Contrairement au Conseil national consultatif des personnes handicapées (CNCPH), le Collectif handicaps ne prône pas la création d'une nouvelle loi (Nouvelle "loi handicap" 2025 : faites vos propositions!). « Ne nous trompons pas de débat. Certes, des ajustements législatifs seront nécessaires, soit pour aller plus loin que le législateur en 2005, soit pour renforcer la solidarité nationale ou, enfin, pour corriger des 'retours en arrière' votés après 2005. Mais la question n'est pas tant d'ouvrir de nouveaux travaux pour adopter, au mieux, d'ici plusieurs mois, une nouvelle grande loi modifiant structurellement la politique du handicap », estime-t-il, appelant à se concentrer sur la concrétisation des promesses. « Rendre effectifs les droits, c'est avant tout se donner les moyens humains et financiers de les appliquer, c'est lutter contre les non-recours, former les professionnels qui doivent être en nombre suffisants... », ajoute-t-il.
Rassemblement citoyen le 10 février 2025 à Paris
Pour ce faire, selon le collectif, il faut mobiliser l'ensemble de la société.
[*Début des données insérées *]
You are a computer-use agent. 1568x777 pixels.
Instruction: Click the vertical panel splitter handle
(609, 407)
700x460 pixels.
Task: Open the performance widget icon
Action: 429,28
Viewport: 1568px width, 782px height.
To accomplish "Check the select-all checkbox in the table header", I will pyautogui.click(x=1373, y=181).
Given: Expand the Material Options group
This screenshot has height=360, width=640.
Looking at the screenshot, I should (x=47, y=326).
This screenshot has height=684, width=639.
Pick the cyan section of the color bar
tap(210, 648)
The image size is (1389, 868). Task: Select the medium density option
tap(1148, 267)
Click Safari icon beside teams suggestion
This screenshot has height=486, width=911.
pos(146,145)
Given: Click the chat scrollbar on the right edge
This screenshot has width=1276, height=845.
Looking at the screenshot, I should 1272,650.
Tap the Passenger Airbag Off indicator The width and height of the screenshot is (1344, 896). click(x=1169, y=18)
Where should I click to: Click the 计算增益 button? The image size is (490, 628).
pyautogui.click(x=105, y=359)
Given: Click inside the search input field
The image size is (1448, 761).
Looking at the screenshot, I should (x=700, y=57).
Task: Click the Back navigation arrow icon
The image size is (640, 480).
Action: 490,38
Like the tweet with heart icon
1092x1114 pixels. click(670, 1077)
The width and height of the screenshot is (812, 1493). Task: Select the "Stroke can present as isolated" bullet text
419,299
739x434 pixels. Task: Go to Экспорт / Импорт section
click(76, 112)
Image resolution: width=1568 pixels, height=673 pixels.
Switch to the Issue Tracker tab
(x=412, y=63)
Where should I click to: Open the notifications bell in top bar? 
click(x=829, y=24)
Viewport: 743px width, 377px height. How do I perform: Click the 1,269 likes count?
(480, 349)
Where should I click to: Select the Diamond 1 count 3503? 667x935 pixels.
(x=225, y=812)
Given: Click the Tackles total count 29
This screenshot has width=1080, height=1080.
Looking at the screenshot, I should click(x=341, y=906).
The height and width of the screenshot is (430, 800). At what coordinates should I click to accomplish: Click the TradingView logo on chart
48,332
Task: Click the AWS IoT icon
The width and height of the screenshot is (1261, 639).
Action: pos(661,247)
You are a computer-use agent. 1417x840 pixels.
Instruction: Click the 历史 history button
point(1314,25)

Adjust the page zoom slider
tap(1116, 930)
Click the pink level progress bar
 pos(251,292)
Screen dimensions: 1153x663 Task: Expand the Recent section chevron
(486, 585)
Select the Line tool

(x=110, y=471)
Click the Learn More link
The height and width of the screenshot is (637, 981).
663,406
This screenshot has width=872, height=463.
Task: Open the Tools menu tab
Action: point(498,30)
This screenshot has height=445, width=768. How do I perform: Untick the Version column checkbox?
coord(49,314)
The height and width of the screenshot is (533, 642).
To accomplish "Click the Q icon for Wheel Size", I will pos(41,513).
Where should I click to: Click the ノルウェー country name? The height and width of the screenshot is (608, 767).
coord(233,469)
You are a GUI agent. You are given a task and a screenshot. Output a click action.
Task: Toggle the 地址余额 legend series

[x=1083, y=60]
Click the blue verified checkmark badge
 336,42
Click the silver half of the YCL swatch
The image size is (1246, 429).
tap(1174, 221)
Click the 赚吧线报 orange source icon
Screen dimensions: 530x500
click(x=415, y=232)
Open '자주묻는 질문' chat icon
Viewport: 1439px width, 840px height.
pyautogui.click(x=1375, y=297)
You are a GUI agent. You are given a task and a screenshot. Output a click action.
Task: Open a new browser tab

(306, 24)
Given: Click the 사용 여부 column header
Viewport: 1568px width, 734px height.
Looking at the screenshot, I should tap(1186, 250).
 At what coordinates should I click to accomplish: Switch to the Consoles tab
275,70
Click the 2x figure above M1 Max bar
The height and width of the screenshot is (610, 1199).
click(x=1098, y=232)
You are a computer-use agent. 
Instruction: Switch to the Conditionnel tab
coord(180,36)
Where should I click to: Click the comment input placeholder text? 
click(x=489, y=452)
Il appelle à un rassemblement citoyen le 10 février 2025, à partir de 17h, place de la République, à Paris, pour « faire bouger la République ». « C'est un évènement festif, on ne veut pas juste se plaindre que les gens ne nous aiment pas, que la vie est dure, l'idée est aussi de se rassembler (personnes handicapées, familles, associations, aidants, aimants...) », souligne Michaël Jérémiasz. Mais l'objectif est aussi de « mettre la pression » au gouvernement. « C'est le début d'une année ou d'années de mobilisations, qui prendront de plus en plus d'ampleur si l'État n'agit pas, prévient-t-il. Aucune minorité avant nous n'a obtenu gain de cause sans frapper fort (...), et nous n'avons plus le temps d'attendre encore une, deux ou trois générations pour que les personnes handicapées aient les mêmes droits que les valides », insiste-t-il. « Chaque mois perdu sans agir, ce sont des millions de Français qui continuent d'être exclues, marginalisées et discriminées. »
Un CIH dans les prochains mois ?
Message reçu ? Quelques heures plus tard, le Premier ministre François Bayrou, dans sa déclaration de politique générale, appelait à « poursuivre la mobilisation de l'ensemble du gouvernement autour de la politique du handicap » et à réunir « dans les meilleurs délais » un Comité interministériel du handicap. Le Collectif handicaps espère que ce CIH sera « plus moteur que les précédents ».